The standard applies to both the PDF file and the software used to create and display it. A PDF/UA-compliant reader must respect the tag structure and provide navigation based on it.
Conformance Levels
PDF/UA-1 (ISO 14289-1, 2014) is the first version, based on PDF 1.7. It establishes the core accessibility requirements that apply to most document types.
PDF/UA-2 (ISO 14289-2, 2024) is the updated version based on PDF 2.0. It aligns with WCAG 2 (Web Content Accessibility Guidelines) and adds requirements for mathematical content (MathML), better handling of annotations, and improved support for complex document structures.
Creating Accessible PDFs
The most effective way to create accessible PDFs is to start with an accessible source document. If your content originates in Microsoft Word, Google Docs, or similar tools, using built-in heading styles, adding alt text to images, and creating proper table structures will carry over to the PDF when you export.
When exporting to PDF from Word, use the "Create Tagged PDF" option (or equivalent). This preserves the document's logical structure as PDF tags.
For documents created directly as PDFs — through design tools like InDesign or by scanning — you will need to add tags manually using a tool that supports PDF tagging. Adobe Acrobat Pro provides a comprehensive tagging interface, and several other commercial tools offer similar capabilities.
Testing PDF Accessibility
After creating an accessible PDF, testing is essential. Automated tools can check for the presence of tags, alt text, language specification, and other technical requirements. Popular automated checkers include PAC (PDF Accessibility Checker) and Adobe Acrobat's built-in accessibility checker.
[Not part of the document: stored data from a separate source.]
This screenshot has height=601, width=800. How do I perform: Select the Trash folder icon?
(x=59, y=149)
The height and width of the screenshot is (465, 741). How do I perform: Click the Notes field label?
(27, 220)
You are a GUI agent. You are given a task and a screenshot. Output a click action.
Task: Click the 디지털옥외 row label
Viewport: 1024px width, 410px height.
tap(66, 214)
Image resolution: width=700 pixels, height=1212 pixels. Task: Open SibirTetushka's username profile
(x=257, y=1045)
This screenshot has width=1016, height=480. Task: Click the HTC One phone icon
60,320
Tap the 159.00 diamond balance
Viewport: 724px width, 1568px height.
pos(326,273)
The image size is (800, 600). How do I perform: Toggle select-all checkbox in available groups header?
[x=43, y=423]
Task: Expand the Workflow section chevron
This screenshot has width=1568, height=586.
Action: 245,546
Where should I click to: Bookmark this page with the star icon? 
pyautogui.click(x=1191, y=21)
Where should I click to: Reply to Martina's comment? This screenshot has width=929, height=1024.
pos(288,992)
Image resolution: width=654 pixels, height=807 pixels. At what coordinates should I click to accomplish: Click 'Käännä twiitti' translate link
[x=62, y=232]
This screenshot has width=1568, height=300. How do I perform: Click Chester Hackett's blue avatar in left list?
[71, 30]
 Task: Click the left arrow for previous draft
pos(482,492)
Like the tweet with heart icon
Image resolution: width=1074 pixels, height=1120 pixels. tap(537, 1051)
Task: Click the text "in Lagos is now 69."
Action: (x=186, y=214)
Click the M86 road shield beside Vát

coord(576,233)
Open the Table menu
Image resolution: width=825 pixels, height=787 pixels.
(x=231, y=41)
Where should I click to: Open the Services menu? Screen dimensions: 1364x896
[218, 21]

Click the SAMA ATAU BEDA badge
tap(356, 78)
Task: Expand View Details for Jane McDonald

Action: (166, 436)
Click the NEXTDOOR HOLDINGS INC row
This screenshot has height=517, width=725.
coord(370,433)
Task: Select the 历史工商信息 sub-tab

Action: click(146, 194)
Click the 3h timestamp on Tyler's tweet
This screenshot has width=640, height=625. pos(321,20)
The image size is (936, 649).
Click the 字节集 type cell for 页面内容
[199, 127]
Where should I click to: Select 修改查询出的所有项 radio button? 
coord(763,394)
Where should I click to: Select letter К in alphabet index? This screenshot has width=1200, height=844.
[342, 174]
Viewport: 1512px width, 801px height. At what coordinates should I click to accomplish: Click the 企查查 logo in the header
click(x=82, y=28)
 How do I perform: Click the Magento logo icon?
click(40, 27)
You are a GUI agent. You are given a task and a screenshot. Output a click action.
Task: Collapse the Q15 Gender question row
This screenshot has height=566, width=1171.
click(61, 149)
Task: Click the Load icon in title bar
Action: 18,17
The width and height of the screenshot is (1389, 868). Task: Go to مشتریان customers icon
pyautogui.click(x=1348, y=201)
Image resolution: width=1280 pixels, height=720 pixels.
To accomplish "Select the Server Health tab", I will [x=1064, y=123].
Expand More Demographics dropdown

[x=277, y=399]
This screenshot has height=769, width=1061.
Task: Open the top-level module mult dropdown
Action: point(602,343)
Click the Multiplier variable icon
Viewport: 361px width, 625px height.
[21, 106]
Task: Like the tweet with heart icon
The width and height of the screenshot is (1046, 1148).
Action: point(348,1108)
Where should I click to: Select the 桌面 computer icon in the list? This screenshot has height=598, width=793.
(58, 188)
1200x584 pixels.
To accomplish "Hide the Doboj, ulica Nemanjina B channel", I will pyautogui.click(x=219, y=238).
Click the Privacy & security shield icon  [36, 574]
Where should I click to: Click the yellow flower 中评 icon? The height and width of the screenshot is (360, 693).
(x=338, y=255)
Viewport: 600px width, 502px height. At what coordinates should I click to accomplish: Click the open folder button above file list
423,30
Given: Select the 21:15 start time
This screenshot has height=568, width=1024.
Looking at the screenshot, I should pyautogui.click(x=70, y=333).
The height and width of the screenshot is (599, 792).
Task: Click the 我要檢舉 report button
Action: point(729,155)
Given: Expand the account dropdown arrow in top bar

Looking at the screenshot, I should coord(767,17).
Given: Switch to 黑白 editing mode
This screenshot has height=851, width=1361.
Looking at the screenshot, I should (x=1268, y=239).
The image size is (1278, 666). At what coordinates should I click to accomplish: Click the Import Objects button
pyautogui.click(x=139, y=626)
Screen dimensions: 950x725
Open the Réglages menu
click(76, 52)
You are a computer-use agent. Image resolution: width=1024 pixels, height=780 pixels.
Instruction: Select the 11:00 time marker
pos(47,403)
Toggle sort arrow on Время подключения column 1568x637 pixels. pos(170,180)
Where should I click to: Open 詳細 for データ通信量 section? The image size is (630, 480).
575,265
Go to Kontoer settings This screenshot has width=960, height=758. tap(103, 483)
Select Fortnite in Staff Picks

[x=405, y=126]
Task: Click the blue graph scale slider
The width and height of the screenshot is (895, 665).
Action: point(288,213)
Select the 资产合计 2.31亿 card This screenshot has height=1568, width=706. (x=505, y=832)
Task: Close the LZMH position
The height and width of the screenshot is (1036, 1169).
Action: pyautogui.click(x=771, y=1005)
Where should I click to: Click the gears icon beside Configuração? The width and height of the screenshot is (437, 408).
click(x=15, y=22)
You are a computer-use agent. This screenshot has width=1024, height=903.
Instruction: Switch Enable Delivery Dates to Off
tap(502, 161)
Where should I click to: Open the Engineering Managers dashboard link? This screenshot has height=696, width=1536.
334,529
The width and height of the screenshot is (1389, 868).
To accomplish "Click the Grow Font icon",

However, automated testing catches only a subset of accessibility issues. Manual testing — actually using a screen reader to navigate the document — reveals problems with reading order, alt text quality, and logical structure that automated tools miss. Testing with NVDA (free, Windows), VoiceOver (built into macOS/iOS), or JAWS gives the most realistic picture of the user experience.
A truly accessible PDF passes both automated checks and manual usability testing. The goal is not checkbox compliance but genuine usability for people who depend on assistive technology.